Then he cleans his brush and dabs it into white, mixes in a touch of umber. Light falling on the hand, on the wrist, on the corpse’s side. Light falling on the belly, on the ribs, on the chest, on the lips. He adds white to the face—not the whole face, because half of it falls into shadow, under the bodies of the surgeons who are leaning over Aris’s head to get a glimpse of Tulp’s demonstration of the hand. A touch of white, to make a glint of light on the edge of the forceps. The tips of Tulp’s fingers and the dead man’s left hand.
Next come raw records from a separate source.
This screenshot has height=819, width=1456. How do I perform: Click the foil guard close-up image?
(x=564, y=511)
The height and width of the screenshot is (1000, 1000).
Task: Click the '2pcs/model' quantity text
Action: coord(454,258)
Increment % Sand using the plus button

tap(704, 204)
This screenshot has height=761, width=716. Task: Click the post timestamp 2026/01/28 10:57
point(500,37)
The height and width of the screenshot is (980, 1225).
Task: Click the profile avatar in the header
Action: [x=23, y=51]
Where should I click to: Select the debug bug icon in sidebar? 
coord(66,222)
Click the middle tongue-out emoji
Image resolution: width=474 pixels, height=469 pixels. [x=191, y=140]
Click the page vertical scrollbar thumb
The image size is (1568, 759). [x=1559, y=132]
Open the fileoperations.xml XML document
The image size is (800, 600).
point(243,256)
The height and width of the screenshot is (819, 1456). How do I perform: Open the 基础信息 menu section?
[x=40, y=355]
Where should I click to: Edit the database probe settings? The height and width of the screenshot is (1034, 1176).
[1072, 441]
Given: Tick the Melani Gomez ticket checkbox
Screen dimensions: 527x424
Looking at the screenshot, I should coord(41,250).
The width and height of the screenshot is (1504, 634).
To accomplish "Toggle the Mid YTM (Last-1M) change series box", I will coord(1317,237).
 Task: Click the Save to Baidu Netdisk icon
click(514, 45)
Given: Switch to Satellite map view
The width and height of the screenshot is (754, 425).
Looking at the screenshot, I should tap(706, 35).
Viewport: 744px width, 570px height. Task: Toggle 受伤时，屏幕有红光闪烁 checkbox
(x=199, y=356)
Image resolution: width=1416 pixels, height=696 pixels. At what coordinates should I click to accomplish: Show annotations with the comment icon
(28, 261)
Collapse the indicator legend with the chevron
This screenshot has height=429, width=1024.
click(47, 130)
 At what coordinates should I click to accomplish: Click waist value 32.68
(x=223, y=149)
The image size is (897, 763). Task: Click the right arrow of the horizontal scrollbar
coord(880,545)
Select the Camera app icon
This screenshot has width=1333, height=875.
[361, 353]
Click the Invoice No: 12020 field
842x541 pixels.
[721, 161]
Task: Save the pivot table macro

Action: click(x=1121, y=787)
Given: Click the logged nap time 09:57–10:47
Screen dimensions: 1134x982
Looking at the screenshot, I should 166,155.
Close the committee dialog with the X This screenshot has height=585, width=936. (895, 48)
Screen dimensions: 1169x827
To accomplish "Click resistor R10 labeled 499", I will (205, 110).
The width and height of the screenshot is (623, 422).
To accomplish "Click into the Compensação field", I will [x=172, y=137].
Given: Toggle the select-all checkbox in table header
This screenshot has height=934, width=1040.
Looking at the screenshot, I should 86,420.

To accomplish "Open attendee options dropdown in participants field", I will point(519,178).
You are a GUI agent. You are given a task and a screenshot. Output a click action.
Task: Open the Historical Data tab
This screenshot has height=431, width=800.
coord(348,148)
There is much more to do. He will go on painting until he gets it all right. Until there are layers and layers of pigment that will never be diminished. Not by his death, not by his time, not by any time. Cologne earth, Kassel earth, lead white, umber, red lake, vermilion, yellow ocher, red ocher, bone black.

THE BODY

Aris hears his own name called from the gate. His name and all his aliases.
Adriaen Adriaenszoon. Aris Kindt. Kindt. Aris the Kid! Your hour has come
.

The same words called by the executioner with barbarous clarity. Adriaen Adriaenszoon, alias Arendt Adriaenszoon, alias Aris Kindt, alias Aris the Kid. Your time is nigh.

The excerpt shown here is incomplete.